◆ **TASKS**
[a] List the types of canker that the text on tree canker says can affect trees.
[b] Answer these questions from the text on tree canker:
(i) How far below the canker should an affected branch be pruned?
(ii) Which type of canker is called the most dangerous?
(iii) In perennial cankers, during which period do fungi invade wounds and branch stubs?
[c] In the text on tree canker, write out the passage from "Perennial cankers" to "following dormant period.".

EXCERPT PROVIDED: Begin

Canker

Canker in trees are defined as areas of dead bark and underlying wood on twigs, branches or trunks and can be caused by both fungi and bacteria or through environmental and manmade factors such as extreme temperatures or hailstones or damage from lawnmowers, chemicals or insects.

Some fungi can aggressively attack trees and cause cankers but usually the fungi that cause them inhabit the surface of the tree and cause disease by gaining access through these natural or man made wounds particularly when the tree is under stress.

The canker itself makes the tree affected highly vulnerable to disease from bacteria, fungus and insects.

How do I recognise it?

Canker usually presents itself in a few different ways:

  1. In young trees, look out for patches of roughened or cracked bark, especially around wounds and branch stubs
  2. Callus formation in multiple layers or in ridges
  3. Small pimple-like fungal spore forming structures either in the centers or around the hardened bark or calluses.

Symptoms

There are three types of canker that can affect trees. These are:

Annual cankers

These are caused by fungi which cause disease when the tree is under environmental stress and low in vigour during the dormant season. In the growing season, the callus tissue walls off the canker build and prevent further spread. Although cankers are not persistent, more cankers can form under continued stress leaving the tree vulnerable to more serious diseases.

Perennial cankers

Wounds and branch stubs are invaded by fungi during the tree’s dormant period. The tree forms callus around the infection site during the growing season but the fungus invades more tissue the following dormant period.

Diffuse cankers

These are the most dangerous type as there is little or no callus growth but fungus invasion is so rapid, the tree tissue at the edge of the advancing fungus is killed rapidly and unable to form a protective barrier against further spread. Branches or whole trees can sometimes be seriously affected or even killed in a single season.

Treatment

If canker occurs on branches, they should be pruned to 3-4 inches below the canker. However, cankers appearing on the main trunk of young trees sadly indicate that the entire tree should be removed.

Perennial and diffuse cankers do not go away. Such cankers are present for the life of the tree which and shorten the tree’s life considerably.

Once a tree has canker, it is essential to remove as much of the canker fungi as possible from the tree to avoid infection and spread.

EXCERPT PROVIDED: End
SOURCE MATERIAL: Begin

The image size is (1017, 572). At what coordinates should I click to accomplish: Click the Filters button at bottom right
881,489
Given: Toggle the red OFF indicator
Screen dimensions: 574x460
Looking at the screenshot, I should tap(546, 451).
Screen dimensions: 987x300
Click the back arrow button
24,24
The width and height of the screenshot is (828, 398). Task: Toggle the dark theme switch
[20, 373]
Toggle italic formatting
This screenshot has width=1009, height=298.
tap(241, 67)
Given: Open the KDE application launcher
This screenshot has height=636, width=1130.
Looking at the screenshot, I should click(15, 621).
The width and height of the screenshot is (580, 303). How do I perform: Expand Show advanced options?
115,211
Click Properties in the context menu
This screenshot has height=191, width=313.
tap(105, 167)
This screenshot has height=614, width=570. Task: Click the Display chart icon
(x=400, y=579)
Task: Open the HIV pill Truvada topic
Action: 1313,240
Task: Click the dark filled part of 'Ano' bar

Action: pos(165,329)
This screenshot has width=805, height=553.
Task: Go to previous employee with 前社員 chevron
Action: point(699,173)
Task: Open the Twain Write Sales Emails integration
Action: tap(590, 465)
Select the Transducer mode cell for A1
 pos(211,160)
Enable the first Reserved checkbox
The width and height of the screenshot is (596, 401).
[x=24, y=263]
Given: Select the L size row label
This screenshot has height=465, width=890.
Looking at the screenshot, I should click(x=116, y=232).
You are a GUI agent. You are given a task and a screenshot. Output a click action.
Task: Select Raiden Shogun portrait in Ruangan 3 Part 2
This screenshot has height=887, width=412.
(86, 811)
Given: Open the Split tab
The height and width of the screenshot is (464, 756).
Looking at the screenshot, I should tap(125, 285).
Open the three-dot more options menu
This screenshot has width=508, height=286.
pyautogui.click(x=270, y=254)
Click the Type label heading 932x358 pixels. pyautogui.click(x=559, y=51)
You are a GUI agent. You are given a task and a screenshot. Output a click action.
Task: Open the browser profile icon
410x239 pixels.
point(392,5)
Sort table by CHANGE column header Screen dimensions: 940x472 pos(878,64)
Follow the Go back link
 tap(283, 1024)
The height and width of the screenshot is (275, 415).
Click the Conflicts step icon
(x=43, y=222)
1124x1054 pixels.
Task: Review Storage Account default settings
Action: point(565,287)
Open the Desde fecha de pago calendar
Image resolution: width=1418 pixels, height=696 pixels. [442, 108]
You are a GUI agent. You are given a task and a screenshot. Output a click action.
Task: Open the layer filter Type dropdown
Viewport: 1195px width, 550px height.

SOURCE MATERIAL: End

◆ **RESPONSES IN ORDER**
[a] Annual cankers, perennial cankers and diffuse cankers.

[b]
(i) 3-4 inches below the canker.
(ii) Diffuse cankers.
(iii) During the tree's dormant period.

[c]
Perennial cankers

Wounds and branch stubs are invaded by fungi during the tree’s dormant period. The tree forms callus around the infection site during the growing season but the fungus invades more tissue the following dormant period.